Arbeidscodes of andere vormen van uitgebreide arbeidswetgeving en ministeries van arbeid werden pas in de 20e eeuw ingevoerd. De eerste arbeidswet (die, net als veel van zijn opvolgers, eerder een consolidatie dan een codificatie was) werd in 1901 in Frankrijk geprojecteerd en van 1910 tot 1927 in fasen afgekondigd. Een van de meer geavanceerde formuleringen die de algemene arbeidsomstandigheden beïnvloedden, waren de Mexicaans- Grondwet van 1917 en de Weimar Grondwet van Duitsland van 1919, die beide gaven: grondwettelijk status aan bepaalde algemene beginselen van sociaal beleid met betrekking tot economische rechten. Dit soort voorzieningen zijn steeds gebruikelijker geworden en zijn nu wijdverbreid in alle delen van de wereld.

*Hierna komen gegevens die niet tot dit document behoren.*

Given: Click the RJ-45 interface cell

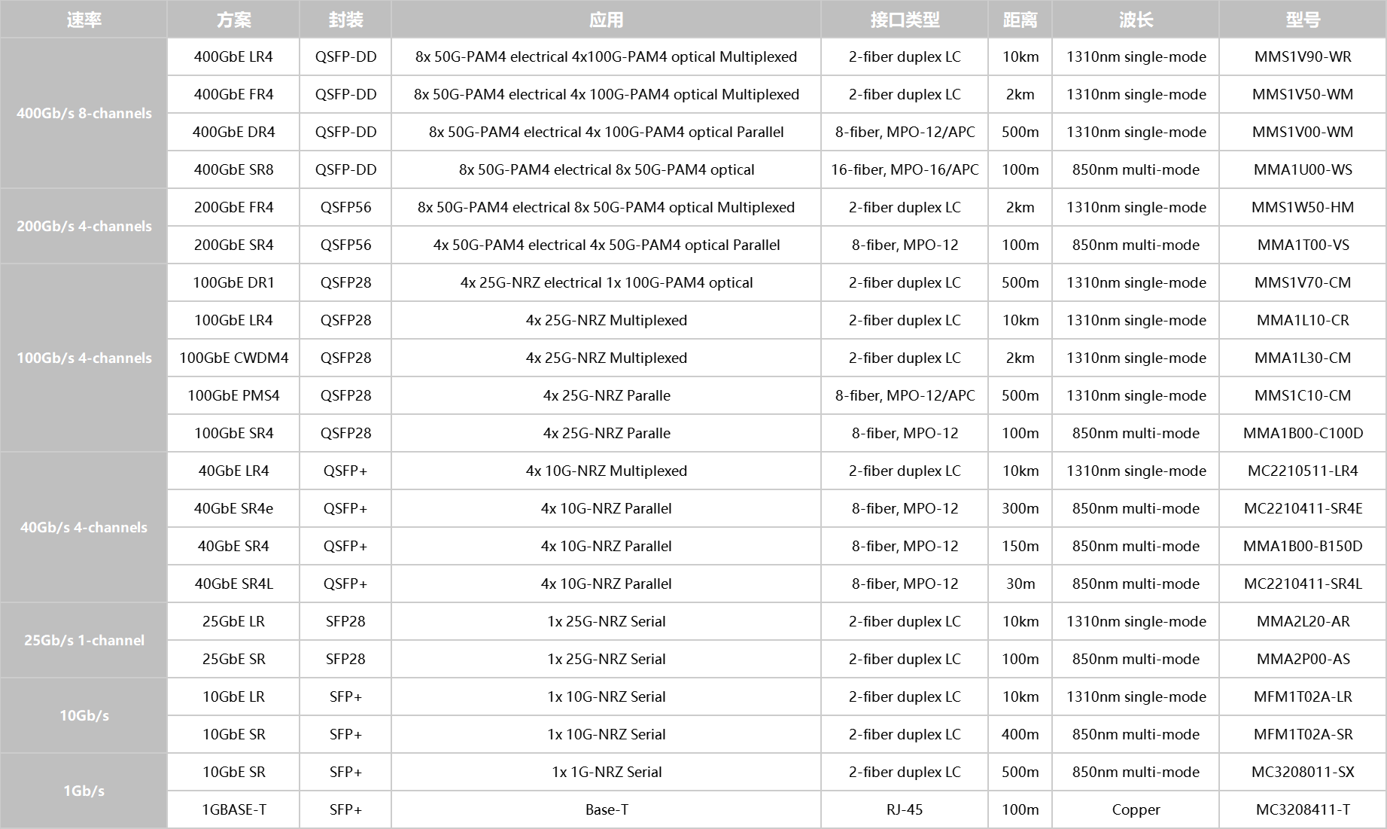Looking at the screenshot, I should (905, 809).

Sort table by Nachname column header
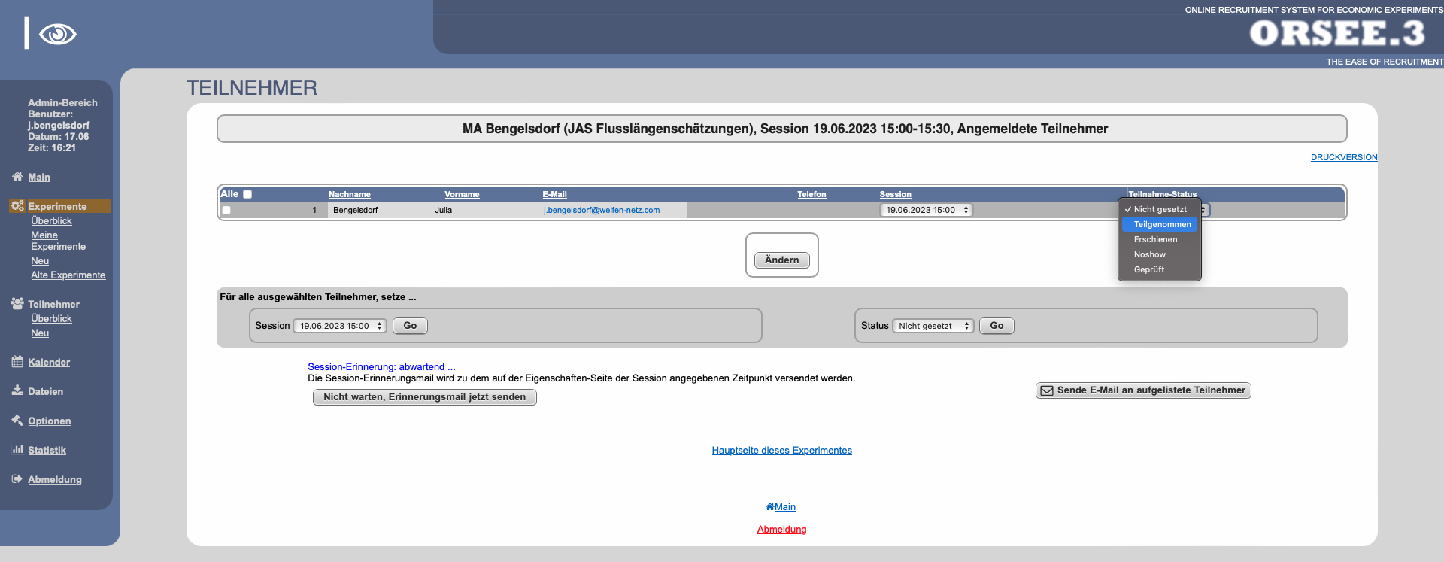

Departementen of ministeries van arbeid die verantwoordelijk zijn voor een doeltreffend beheer van de arbeidswetgeving en voor het bevorderen van de toekomstige ontwikkeling ervan werden opgericht in Canada in 1900, in Frankrijk in 1906, in de Verenigde Staten in 1913, in het Verenigd Koninkrijk in 1916 en in Duitsland in 1918 Ze werden algemeen in Europa en werden in de daaropvolgende jaren in India en Japan gevestigd en werden in de jaren dertig algemeen in Latijns-Amerika. In 1930 werd in Egypte een arbeidsbureau opgericht, maar pas in de jaren veertig en vijftig begonnen soortgelijke regelingen elders in Azië en Afrika voet aan de grond te krijgen. Onder uiteenlopende politieke omstandigheden blijven er natuurlijk grote verschillen bestaan in het gezag en de doeltreffendheid van een dergelijk bestuursapparaat.